= Reading passage =

—————

Daniel Solis: Publisher at Smart Play Games and designer of Light Rail

I was testing a bluffing/deduction game inspired by Liar’s Dice, where if you lost a wager you’d lose one card from your hand limit. If you ran out, you were eliminated. The last player standing was the winner.

Unfortunately, this led to runaway losers because a smaller hand size made it that much more difficult to make educated guesses about the overall game state. The game was too long and un-fun.

The Eureka moment came when a playtester suggested flipping the win/lose condition on its head. Instead, running out of cards is a good thing that you’re trying to achieve. This makes a natural catch-up mechanism as the player furthest in the lead has the least information to work with.

Since then, I’ve always kept an open mind about victory conditions when I hit designer’s block. Instead of wanting the most X, maybe you want the fewest? Instead of the tallest building at the end of the game, you want it tallest in the middle and then tear it down as quickly as possible? Sometimes there is a juicy design space in “shoot the moon” mechanisms, too.

Ed Marriott: Co-Publisher at Moon Yeti Games and designer of Scoville

My eureka moments are few and far between. But one moment of note was when I realized you could buy 1000 assorted cubes from EAI Education for around $20. That made my prototyping so much faster. I use the cubes all the time. It’s funny to me that sourcing components is my eureka moment so I’ll give another eureka moment.

When designing Scoville, I fumbled over the grid design for a while with how best to have it operate. When I stopped thinking about it and just chose the simplest method everything in the game fell into place. Sometimes it’s easier to just go with something and test it rather than toil over numerous design iterations in your head. Get your games on the table! You might be amazed at the results.

Kyle Hendricks: Co-Designer of Bountytown

When design started on Bountytown, it was originally supposed to be a Touch of Evil re-theme. My eureka moment was sitting in a meeting room at my day job, thinking about the core conceits of the game, and it hit me hard. The “spaghetti west” is always misrepresented as super white and male. Bountytown then took a MAJOR shift as the main goal was to provide a voice for often under represented folk. Because of that, we took huge changes with mechanics and breaking from our other “formulas” which made it what it is today!

Jay Treat: Designer of Legacy of the Slayer

For Cahoots!, the big eureka moment was realizing that instead of having one suit per player and fiddling with a formula for sharing points with opponents, I could have one suit per player pairing and the scoring would just work automatically. By challenging a core assumption about trick-taking games (that there are always four suits) and by considering my goal for the game rather than my current solution for it, I was able to simplify and innovate at the same time.

—————

Collected data:
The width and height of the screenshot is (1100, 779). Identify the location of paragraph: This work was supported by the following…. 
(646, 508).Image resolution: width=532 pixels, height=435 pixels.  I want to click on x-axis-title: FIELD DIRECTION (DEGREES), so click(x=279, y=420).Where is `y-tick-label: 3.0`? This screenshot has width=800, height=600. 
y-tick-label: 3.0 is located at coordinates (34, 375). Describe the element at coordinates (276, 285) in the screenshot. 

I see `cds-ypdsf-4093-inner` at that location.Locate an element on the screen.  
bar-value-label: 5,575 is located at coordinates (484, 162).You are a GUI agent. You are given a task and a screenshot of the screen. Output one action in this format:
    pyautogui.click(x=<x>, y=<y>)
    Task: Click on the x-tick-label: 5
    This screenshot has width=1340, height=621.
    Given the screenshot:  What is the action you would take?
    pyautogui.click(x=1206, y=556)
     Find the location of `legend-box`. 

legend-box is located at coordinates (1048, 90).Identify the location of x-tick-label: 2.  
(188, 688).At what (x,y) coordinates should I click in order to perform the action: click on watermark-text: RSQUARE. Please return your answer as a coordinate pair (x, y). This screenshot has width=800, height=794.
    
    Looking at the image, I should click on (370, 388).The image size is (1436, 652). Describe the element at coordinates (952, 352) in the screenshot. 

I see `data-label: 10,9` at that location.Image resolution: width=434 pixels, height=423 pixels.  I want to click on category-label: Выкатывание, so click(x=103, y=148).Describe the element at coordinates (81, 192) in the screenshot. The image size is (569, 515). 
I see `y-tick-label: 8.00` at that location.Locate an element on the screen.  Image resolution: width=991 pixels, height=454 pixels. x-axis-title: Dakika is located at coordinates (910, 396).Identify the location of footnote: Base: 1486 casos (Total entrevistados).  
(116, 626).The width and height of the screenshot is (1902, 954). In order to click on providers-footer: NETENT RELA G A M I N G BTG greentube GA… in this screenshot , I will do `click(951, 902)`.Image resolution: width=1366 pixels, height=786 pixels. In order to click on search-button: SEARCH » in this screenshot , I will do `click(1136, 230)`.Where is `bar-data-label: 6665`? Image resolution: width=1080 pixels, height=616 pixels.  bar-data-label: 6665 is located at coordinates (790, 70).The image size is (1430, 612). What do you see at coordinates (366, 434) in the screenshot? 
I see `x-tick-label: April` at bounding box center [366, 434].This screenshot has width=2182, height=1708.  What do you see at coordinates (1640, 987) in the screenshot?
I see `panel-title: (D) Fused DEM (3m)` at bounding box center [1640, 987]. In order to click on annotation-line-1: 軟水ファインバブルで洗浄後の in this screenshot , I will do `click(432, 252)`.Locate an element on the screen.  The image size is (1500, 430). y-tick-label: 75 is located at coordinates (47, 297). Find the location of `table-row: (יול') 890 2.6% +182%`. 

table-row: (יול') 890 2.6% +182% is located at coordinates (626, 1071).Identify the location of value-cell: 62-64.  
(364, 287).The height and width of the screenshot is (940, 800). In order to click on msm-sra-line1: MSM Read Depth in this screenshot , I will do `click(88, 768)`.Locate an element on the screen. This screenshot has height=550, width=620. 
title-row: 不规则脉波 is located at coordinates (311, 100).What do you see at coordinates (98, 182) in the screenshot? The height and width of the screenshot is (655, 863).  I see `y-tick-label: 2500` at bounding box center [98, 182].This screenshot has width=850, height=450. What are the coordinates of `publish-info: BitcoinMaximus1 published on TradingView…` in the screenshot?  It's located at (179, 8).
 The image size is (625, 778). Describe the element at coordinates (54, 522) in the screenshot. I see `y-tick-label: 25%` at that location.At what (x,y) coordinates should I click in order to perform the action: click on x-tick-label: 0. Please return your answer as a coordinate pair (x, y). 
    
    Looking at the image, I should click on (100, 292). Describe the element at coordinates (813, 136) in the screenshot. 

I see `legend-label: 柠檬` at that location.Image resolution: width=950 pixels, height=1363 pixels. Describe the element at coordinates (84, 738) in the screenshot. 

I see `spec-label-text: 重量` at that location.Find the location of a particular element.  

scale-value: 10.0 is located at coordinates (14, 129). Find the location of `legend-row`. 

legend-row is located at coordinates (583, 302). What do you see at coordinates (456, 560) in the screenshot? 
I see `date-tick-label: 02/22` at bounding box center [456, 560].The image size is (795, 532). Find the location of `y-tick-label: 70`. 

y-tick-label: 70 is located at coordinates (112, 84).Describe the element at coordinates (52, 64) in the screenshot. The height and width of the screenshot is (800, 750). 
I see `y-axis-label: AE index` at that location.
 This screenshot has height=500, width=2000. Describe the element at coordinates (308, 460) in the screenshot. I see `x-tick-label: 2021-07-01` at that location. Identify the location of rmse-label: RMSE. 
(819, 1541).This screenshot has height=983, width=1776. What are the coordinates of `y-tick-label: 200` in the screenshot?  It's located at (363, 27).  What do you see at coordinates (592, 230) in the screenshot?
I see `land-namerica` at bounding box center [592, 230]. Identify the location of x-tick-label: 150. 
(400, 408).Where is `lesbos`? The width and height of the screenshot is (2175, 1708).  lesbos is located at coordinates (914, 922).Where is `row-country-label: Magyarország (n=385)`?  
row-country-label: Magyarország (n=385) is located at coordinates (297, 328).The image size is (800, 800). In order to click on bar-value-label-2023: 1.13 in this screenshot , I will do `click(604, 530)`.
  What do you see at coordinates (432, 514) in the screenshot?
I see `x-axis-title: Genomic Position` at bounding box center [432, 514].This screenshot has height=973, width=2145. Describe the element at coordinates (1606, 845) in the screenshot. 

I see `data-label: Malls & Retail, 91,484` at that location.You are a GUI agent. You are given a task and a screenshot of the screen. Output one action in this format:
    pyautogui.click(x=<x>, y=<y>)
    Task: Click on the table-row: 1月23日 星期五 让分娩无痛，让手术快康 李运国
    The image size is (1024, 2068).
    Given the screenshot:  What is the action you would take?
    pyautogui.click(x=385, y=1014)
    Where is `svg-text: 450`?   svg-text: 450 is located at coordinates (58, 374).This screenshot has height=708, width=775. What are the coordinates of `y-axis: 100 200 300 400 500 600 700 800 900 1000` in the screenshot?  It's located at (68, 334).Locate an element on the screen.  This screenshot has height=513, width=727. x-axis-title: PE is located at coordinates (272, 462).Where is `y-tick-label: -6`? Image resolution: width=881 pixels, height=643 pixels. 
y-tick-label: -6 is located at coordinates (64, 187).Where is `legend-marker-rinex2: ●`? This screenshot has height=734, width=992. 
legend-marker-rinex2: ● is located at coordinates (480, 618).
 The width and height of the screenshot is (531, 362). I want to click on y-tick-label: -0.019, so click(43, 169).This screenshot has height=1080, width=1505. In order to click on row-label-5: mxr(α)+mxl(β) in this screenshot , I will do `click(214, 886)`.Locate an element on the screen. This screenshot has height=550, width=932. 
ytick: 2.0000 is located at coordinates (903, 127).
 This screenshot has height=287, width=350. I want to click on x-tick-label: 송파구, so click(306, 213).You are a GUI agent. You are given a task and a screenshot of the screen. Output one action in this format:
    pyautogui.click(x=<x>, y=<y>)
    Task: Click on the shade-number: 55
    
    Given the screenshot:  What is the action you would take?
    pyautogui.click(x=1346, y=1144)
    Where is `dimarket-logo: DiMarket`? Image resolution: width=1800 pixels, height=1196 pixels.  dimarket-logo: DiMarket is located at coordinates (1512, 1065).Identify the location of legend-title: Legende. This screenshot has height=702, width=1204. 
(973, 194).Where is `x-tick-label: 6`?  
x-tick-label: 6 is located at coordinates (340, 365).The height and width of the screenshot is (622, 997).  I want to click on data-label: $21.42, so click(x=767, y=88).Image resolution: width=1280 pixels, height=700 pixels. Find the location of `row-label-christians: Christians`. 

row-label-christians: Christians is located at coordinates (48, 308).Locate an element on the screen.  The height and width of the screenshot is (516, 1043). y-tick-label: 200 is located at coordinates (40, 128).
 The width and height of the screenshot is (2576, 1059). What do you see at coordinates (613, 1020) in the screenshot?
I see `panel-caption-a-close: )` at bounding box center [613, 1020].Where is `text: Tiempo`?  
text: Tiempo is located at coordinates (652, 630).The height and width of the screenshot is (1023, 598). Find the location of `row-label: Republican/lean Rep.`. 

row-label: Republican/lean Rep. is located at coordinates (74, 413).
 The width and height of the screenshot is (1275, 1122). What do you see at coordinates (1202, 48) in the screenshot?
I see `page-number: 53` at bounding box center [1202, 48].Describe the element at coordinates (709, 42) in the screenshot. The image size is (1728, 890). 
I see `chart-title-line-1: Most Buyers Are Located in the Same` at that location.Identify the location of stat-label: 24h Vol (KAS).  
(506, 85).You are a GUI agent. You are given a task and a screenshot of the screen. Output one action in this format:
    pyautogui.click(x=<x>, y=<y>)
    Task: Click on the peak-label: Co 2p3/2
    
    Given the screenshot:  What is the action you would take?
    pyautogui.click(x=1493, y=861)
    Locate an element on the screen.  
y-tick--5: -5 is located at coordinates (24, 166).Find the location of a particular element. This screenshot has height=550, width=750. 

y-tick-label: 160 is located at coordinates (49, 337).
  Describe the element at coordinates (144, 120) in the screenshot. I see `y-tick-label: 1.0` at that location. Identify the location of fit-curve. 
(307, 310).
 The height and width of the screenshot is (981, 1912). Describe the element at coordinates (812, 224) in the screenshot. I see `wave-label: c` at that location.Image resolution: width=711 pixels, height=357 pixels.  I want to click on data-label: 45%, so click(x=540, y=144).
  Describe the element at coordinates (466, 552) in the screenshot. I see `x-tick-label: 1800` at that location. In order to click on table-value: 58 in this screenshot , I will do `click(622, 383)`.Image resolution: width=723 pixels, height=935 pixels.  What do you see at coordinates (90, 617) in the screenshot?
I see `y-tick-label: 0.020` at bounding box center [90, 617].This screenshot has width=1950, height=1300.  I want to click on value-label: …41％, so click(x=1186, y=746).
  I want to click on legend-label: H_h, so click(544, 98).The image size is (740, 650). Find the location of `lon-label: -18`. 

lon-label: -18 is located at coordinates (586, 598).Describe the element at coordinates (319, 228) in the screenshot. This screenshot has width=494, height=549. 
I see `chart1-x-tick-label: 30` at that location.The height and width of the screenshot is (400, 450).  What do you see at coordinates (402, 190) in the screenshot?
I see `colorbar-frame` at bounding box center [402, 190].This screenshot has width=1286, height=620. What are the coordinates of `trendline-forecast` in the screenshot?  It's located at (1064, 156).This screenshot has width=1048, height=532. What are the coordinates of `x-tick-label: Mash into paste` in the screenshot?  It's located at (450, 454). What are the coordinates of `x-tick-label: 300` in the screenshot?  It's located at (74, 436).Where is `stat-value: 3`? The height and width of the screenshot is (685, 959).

—————

= Problems to solve =
(a) Summarize the passage on designers' eureka moments in two sentences.
(b) Echo the stretch of the passage on designers' eureka moments from "The Eureka moment" through "to work with.".
The entries bear no relation to the passage on designers' eureka moments.

= Answers for the tasks =
(a) Daniel Solis turned a losing condition into a goal at a playtester's suggestion, which created a natural catch-up mechanism. Ed Marriott found that cheap assorted cubes sped up his prototyping and that the simplest grid method made Scoville fall into place, Kyle Hendricks reshaped Bountytown to give a voice to often underrepresented folk, and Jay Treat made Cahoots! score automatically by using one suit per player pairing.

(b)
The Eureka moment came when a playtester suggested flipping the win/lose condition on its head. Instead, running out of cards is a good thing that you’re trying to achieve. This makes a natural catch-up mechanism as the player furthest in the lead has the least information to work with.